[REQUIREMENT]: Turn each line of the entries below into a JSON list of strings, with one string per line and blank lines left out.

------

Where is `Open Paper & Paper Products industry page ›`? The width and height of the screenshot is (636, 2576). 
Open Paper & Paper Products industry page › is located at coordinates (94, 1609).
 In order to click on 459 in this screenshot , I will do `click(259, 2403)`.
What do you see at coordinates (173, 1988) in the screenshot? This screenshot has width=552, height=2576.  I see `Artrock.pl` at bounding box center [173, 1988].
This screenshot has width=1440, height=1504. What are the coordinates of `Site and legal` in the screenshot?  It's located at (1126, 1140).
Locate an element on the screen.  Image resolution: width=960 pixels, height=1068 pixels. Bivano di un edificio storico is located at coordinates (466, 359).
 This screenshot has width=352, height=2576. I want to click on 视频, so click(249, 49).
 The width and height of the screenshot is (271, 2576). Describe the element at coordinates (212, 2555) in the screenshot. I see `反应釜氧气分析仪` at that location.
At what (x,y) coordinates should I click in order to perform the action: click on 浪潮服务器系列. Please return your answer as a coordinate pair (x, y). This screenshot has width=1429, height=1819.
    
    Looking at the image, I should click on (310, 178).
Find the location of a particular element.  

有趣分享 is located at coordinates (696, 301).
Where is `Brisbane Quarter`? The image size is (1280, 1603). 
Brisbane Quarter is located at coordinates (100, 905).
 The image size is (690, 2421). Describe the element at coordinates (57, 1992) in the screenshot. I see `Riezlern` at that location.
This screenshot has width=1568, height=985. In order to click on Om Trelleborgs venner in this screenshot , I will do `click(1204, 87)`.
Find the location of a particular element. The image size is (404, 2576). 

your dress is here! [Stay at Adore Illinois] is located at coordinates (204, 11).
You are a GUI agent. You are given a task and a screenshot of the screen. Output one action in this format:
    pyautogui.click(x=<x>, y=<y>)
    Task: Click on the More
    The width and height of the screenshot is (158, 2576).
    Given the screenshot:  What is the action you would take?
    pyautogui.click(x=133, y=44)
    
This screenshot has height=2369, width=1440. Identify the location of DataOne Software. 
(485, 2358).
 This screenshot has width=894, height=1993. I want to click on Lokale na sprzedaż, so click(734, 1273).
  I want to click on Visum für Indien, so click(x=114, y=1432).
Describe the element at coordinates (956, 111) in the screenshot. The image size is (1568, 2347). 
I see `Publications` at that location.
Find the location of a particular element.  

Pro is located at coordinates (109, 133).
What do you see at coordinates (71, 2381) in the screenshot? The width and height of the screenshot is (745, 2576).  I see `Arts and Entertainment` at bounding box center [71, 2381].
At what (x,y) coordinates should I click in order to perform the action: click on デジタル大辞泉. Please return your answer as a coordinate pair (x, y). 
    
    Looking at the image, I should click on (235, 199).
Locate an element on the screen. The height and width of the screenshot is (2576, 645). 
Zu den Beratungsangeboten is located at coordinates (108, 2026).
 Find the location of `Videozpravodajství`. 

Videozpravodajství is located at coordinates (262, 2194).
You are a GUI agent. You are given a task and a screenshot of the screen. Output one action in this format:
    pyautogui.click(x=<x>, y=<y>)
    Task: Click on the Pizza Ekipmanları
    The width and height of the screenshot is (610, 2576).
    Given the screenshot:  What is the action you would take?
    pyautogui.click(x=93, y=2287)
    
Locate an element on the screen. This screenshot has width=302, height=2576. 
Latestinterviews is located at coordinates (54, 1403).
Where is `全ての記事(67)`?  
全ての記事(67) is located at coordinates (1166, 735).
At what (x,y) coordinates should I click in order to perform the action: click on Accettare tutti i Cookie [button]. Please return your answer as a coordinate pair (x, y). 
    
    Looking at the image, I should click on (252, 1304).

------

[EXERCISE OUTPUT]:
[
  "Where is `Open Paper & Paper Products industry page ›`? The width and height of the screenshot is (636, 2576). ",
  "Open Paper & Paper Products industry page › is located at coordinates (94, 1609).",
  " In order to click on 459 in this screenshot , I will do `click(259, 2403)`.",
  "What do you see at coordinates (173, 1988) in the screenshot? This screenshot has width=552, height=2576.  I see `Artrock.pl` at bounding box center [173, 1988].",
  "This screenshot has width=1440, height=1504. What are the coordinates of `Site and legal` in the screenshot?  It's located at (1126, 1140).",
  "Locate an element on the screen.  Image resolution: width=960 pixels, height=1068 pixels. Bivano di un edificio storico is located at coordinates (466, 359).",
  " This screenshot has width=352, height=2576. I want to click on 视频, so click(249, 49).",
  " The width and height of the screenshot is (271, 2576). Describe the element at coordinates (212, 2555) in the screenshot. I see `反应釜氧气分析仪` at that location.",
  "At what (x,y) coordinates should I click in order to perform the action: click on 浪潮服务器系列. Please return your answer as a coordinate pair (x, y). This screenshot has width=1429, height=1819.",
  "    Looking at the image, I should click on (310, 178).",
  "Find the location of a particular element.  ",
  "有趣分享 is located at coordinates (696, 301).",
  "Where is `Brisbane Quarter`? The image size is (1280, 1603). ",
  "Brisbane Quarter is located at coordinates (100, 905).",
  " The image size is (690, 2421). Describe the element at coordinates (57, 1992) in the screenshot. I see `Riezlern` at that location.",
  "This screenshot has width=1568, height=985. In order to click on Om Trelleborgs venner in this screenshot , I will do `click(1204, 87)`.",
  "Find the location of a particular element. The image size is (404, 2576). ",
  "your dress is here! [Stay at Adore Illinois] is located at coordinates (204, 11).",
  "You are a GUI agent. You are given a task and a screenshot of the screen. Output one action in this format:",
  "    pyautogui.click(x=<x>, y=<y>)",
  "    Task: Click on the More",
  "    The width and height of the screenshot is (158, 2576).",
  "    Given the screenshot:  What is the action you would take?",
  "    pyautogui.click(x=133, y=44)",
  "This screenshot has height=2369, width=1440. Identify the location of DataOne Software. ",
  "(485, 2358).",
  " This screenshot has width=894, height=1993. I want to click on Lokale na sprzedaż, so click(734, 1273).",
  "  I want to click on Visum für Indien, so click(x=114, y=1432).",
  "Describe the element at coordinates (956, 111) in the screenshot. The image size is (1568, 2347). ",
  "I see `Publications` at that location.",
  "Find the location of a particular element.  ",
  "Pro is located at coordinates (109, 133).",
  "What do you see at coordinates (71, 2381) in the screenshot? The width and height of the screenshot is (745, 2576).  I see `Arts and Entertainment` at bounding box center [71, 2381].",
  "At what (x,y) coordinates should I click in order to perform the action: click on デジタル大辞泉. Please return your answer as a coordinate pair (x, y). ",
  "    Looking at the image, I should click on (235, 199).",
  "Locate an element on the screen. The height and width of the screenshot is (2576, 645). ",
  "Zu den Beratungsangeboten is located at coordinates (108, 2026).",
  " Find the location of `Videozpravodajství`. ",
  "Videozpravodajství is located at coordinates (262, 2194).",
  "You are a GUI agent. You are given a task and a screenshot of the screen. Output one action in this format:",
  "    pyautogui.click(x=<x>, y=<y>)",
  "    Task: Click on the Pizza Ekipmanları",
  "    The width and height of the screenshot is (610, 2576).",
  "    Given the screenshot:  What is the action you would take?",
  "    pyautogui.click(x=93, y=2287)",
  "Locate an element on the screen. This screenshot has width=302, height=2576. ",
  "Latestinterviews is located at coordinates (54, 1403).",
  "Where is `全ての記事(67)`?  ",
  "全ての記事(67) is located at coordinates (1166, 735).",
  "At what (x,y) coordinates should I click in order to perform the action: click on Accettare tutti i Cookie [button]. Please return your answer as a coordinate pair (x, y). ",
  "    Looking at the image, I should click on (252, 1304)."
]